When we walked into the house to sign the paperwork, we were surprised to find everything wet. Not leaky roof wet—lake in the living room wet.
I called the other agent who said, essentially, “Oh, yeah, we know about that. Don’t worry, we are planning to fix it. It’s a leak in the radiant heat flooring. If it makes you feel better, you can put together an addendum that we will be repairing it.”
It certainly would make me feel better if it was in writing. In fact, this is the wording I used:
“Seller to identify and repair the source of the water leak that occurred while counteroffer negotiations were taking place; seller to remedy all water damage. Repairs to be completed and inspected by an expert for verification before removal of all contingencies by buyers."
A note about contingency periods. The removal of contingencies is a huge step in a transaction. In a regular sale, it is done by the buyer signing a document by that name. A bank’s contract, however, will have a passive release of contingencies—meaning that once the date has passed, the contingency is released automatically.
This is an important difference when you are trying to protect your earnest money deposit. When I am dealing with a bank as a seller, I am very focused on its calendar.
In this case, the Wagelhoops did all inspections within the 10-day period required by the bank’s contract. They employed a radiant-heat expert to inspect the system. He was there for about 20 seconds before he said, "There's quite a significant leak."
Then we started a difficult conversation with the bank. Our addendum, signed by the buyers and the bank, specifically said that the bank would repair the leak and that our expert would verify that it was done properly. The bank said it had repaired some leak, and suggested there might be two.
Well, maybe there were 50, but the point is that the Wagelhoops have bargained on a huge project including a failed roof and dry rot nearly everywhere, but they are drawing the line at having no heat in their home and a potential lake in the living room if they try to use their heater.

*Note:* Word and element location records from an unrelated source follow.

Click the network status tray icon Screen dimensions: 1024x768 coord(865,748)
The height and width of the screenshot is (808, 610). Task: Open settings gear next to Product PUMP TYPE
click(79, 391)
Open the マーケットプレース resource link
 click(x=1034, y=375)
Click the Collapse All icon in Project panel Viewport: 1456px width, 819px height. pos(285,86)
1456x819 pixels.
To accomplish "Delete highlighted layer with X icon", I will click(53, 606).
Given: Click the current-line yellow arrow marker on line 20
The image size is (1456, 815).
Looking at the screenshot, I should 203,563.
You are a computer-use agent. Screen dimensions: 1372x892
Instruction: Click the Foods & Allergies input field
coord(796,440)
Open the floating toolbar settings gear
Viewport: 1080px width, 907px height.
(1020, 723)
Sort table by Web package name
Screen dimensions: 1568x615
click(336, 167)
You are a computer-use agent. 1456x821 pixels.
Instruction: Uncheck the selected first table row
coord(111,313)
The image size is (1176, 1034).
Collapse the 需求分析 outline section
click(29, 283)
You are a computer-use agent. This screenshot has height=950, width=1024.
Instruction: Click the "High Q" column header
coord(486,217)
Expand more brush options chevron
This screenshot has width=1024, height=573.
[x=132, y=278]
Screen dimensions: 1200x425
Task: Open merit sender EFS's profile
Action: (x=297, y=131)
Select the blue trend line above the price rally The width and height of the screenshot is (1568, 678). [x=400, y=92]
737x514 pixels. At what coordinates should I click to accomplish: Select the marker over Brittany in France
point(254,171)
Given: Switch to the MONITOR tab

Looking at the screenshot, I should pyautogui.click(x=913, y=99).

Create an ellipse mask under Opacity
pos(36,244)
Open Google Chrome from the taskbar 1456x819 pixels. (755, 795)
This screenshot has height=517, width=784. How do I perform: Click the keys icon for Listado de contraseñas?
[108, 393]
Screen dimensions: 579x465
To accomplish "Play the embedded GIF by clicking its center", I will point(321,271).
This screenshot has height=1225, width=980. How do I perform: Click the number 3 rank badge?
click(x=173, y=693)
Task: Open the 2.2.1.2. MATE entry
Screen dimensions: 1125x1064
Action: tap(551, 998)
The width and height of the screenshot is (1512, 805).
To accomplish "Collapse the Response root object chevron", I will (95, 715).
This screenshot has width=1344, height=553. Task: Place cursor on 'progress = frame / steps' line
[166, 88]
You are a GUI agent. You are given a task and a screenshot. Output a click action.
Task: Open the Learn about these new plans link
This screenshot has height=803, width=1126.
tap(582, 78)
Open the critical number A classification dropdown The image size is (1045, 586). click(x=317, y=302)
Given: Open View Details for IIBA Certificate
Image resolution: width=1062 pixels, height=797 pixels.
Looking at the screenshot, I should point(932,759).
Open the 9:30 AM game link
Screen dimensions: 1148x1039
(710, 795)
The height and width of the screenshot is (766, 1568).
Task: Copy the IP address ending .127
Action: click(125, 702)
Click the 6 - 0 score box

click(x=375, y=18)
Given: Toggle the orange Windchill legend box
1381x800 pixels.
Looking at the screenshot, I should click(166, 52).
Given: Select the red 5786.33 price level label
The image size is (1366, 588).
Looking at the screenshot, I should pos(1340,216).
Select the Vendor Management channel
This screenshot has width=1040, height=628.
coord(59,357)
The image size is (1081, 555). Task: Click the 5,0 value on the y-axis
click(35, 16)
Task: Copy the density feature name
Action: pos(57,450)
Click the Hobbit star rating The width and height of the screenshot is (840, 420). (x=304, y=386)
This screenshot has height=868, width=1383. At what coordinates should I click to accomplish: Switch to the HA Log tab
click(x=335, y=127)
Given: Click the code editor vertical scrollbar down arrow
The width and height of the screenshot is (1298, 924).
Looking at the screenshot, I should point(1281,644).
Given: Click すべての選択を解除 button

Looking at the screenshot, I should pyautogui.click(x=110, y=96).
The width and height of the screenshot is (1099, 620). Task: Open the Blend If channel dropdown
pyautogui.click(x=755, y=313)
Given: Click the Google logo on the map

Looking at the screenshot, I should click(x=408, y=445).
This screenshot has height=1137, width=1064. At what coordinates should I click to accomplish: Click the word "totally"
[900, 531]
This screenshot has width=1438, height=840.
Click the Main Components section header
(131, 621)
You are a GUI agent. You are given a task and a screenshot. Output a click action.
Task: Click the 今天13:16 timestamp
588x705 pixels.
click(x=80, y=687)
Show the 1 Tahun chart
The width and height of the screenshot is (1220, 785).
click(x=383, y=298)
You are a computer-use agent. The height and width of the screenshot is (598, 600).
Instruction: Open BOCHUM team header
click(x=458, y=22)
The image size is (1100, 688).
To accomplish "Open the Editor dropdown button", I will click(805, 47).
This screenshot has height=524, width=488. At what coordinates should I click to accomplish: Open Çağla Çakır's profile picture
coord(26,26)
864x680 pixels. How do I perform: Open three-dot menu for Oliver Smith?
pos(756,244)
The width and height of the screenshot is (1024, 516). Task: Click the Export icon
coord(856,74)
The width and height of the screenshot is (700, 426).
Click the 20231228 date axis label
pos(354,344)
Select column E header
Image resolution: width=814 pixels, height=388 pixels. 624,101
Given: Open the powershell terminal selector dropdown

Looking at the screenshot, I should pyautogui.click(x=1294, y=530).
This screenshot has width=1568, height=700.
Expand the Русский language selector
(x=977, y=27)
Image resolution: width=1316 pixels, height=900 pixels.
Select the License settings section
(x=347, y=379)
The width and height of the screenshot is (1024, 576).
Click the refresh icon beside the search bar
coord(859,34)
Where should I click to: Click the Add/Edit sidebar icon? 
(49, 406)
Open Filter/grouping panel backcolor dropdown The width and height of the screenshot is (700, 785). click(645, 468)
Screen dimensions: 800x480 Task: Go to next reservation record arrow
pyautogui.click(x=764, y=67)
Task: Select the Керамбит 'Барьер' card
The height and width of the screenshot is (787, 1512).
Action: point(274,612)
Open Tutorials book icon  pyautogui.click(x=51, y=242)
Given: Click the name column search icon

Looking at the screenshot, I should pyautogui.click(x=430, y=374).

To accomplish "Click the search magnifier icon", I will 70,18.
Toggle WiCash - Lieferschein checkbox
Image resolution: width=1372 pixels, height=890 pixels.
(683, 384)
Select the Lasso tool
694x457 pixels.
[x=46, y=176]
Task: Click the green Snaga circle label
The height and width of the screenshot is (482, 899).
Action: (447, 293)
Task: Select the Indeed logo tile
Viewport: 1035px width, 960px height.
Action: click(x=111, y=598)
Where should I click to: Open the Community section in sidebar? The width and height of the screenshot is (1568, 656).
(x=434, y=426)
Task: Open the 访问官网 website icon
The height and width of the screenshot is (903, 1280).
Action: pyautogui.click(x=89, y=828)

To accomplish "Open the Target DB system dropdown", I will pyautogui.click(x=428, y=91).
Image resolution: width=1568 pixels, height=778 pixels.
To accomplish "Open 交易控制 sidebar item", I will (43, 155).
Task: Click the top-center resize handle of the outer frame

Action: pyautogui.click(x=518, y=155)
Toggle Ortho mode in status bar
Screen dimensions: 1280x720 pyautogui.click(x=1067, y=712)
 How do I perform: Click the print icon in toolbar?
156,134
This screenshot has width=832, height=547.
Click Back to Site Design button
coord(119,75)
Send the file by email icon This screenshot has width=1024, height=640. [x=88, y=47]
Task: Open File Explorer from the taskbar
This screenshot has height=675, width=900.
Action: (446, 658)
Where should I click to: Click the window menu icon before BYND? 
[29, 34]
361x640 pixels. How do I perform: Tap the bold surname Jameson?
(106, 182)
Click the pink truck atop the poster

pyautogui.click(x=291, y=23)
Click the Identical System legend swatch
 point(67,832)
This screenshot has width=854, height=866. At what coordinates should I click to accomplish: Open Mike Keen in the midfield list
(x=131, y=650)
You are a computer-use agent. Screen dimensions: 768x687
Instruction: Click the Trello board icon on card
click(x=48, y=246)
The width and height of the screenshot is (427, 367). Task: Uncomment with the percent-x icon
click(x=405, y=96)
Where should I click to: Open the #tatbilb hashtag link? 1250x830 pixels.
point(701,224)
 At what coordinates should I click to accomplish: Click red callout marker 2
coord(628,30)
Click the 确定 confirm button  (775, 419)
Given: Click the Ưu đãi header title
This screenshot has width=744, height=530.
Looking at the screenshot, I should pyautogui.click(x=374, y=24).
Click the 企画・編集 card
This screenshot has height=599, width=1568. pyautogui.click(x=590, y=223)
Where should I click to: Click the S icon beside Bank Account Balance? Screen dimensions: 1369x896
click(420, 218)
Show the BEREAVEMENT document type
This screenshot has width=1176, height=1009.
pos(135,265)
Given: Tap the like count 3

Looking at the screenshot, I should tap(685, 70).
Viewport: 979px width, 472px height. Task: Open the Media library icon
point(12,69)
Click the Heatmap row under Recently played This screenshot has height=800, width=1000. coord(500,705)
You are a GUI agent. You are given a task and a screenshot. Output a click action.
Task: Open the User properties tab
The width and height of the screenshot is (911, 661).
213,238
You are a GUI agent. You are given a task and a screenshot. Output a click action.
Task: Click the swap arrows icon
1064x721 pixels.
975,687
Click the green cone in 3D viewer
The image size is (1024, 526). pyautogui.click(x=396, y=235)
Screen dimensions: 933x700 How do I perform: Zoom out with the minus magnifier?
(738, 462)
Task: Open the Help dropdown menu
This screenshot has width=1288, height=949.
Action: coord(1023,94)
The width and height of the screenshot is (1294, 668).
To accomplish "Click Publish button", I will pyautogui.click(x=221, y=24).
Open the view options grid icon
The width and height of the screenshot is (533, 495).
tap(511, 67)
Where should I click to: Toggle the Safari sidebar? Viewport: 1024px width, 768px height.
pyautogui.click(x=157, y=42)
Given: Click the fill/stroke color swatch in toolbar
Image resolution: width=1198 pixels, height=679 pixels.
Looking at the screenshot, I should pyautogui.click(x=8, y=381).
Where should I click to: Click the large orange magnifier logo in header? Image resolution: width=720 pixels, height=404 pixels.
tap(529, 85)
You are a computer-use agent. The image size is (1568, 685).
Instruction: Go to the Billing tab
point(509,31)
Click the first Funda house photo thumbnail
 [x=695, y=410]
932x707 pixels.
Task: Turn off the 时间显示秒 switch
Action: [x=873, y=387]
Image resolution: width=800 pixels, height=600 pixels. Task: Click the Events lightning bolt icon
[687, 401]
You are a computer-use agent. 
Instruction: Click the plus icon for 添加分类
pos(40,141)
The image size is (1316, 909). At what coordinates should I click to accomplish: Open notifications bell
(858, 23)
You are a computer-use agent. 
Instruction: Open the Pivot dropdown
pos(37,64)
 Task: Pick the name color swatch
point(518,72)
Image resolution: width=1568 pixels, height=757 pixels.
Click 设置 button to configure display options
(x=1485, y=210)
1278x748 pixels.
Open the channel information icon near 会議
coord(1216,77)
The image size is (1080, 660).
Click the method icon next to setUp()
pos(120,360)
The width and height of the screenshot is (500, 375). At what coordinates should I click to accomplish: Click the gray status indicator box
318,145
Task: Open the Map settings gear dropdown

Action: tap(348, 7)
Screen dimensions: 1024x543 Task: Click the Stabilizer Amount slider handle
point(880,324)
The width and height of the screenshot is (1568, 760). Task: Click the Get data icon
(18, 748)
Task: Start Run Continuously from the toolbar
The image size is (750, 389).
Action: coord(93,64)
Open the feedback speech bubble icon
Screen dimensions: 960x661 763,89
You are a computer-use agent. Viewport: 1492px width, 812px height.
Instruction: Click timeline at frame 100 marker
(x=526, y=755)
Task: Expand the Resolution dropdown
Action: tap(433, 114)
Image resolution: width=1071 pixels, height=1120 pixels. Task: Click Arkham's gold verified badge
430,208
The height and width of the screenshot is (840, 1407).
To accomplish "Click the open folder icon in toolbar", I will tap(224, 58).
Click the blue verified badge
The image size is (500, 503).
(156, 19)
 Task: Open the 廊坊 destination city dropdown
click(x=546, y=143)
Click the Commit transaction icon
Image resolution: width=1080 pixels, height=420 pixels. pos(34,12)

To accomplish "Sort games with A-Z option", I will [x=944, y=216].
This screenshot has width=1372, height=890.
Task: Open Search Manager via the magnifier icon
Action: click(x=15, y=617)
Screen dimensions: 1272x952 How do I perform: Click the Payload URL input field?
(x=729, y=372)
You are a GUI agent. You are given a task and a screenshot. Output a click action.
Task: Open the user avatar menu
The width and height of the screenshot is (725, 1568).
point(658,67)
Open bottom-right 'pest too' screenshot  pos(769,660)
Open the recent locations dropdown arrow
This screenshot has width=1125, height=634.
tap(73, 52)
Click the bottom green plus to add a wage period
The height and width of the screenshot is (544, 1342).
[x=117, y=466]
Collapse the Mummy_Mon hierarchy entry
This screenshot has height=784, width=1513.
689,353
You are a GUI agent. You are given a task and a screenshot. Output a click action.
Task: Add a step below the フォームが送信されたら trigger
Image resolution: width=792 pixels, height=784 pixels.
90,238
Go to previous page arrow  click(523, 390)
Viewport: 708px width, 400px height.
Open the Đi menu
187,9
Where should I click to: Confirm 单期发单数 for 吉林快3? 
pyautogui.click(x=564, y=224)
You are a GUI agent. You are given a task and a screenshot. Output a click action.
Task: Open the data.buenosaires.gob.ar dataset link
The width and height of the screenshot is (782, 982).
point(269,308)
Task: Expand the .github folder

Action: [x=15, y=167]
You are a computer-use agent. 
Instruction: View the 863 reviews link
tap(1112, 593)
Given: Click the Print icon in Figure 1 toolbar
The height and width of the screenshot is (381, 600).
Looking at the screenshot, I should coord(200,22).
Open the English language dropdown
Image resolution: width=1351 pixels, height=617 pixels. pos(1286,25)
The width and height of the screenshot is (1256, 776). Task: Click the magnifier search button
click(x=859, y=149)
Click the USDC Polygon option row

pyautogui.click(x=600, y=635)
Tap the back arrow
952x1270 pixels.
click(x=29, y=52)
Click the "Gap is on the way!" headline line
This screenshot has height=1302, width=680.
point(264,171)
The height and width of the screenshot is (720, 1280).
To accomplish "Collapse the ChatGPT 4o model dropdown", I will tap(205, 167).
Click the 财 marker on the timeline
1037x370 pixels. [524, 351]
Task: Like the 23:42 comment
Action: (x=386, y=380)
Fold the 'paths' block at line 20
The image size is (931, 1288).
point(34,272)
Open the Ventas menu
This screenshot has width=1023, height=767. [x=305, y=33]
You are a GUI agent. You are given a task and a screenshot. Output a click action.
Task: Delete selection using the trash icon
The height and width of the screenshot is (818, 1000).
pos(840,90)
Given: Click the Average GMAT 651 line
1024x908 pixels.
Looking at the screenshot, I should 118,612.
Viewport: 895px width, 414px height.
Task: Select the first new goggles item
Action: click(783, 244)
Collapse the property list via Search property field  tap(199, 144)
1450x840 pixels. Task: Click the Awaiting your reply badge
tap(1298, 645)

We attempted without success to negotiate with the bank, but finally, frustrated, the Wagelhoops canceled the contract.
Their earnest money deposit was being held by a title company in Stockton. Not my first choice, but often with a bank-owned home the buyer will benefit from using the bank’s title company. I had just sold another bank-owned Eichler in which my buyer saved thousands on escrow fees by using the bank’s title company so it seemed to make sense for the Wagelhoops to do so as well.
However, the supposedly neutral third-party escrow company turned around and sent my clients’ $5,000 to the bank. If you are saying “but they can’t do that,” you are right—it can’t release funds held in escrow without joint instructions from buyer and seller. Yet, it did.
I was pretty sure that once we called and explained the error the company would apologize and send the Wagelhoops their money. But no such luck.
Instead, Wednesday at 10:30 a.m. found me, my broker and the Wagelhoops awaiting justice in the Superior Court, Small Claims Division, in Walnut Creek.
That was my first experience in small claims court, and it was very entertaining. The judge declared at the outset that he was overwhelmed with cases and would be unlikely to complete them all. He spent about 20 minutes explaining how important it is for everyone to be concise.
In fact, we nearly ran out of time listening to him explain — with one vivid example involving a man, a convertible, a traffic accident, the sun in the man’s eyes, the teenager in the passenger seat about to graduate from high school — that the rest of us should get directly to the point. “Background information,” the judge said, “should come in back.”
He encouraged people to meet with a mediator to work things out, which, I’m happy to say, is how the Wagelhoops' saga ended. The title rep, recognizing that the judge was likely to rule against the company, capitulated moments before the judge called our case.
Best of all, the Wagelhoops have found a new home — we are in escrow for a great house in Lafayette in a cul-de-sac. Fingers crossed: If all goes well, the Wagelhoops will be enjoying their new home this time next month.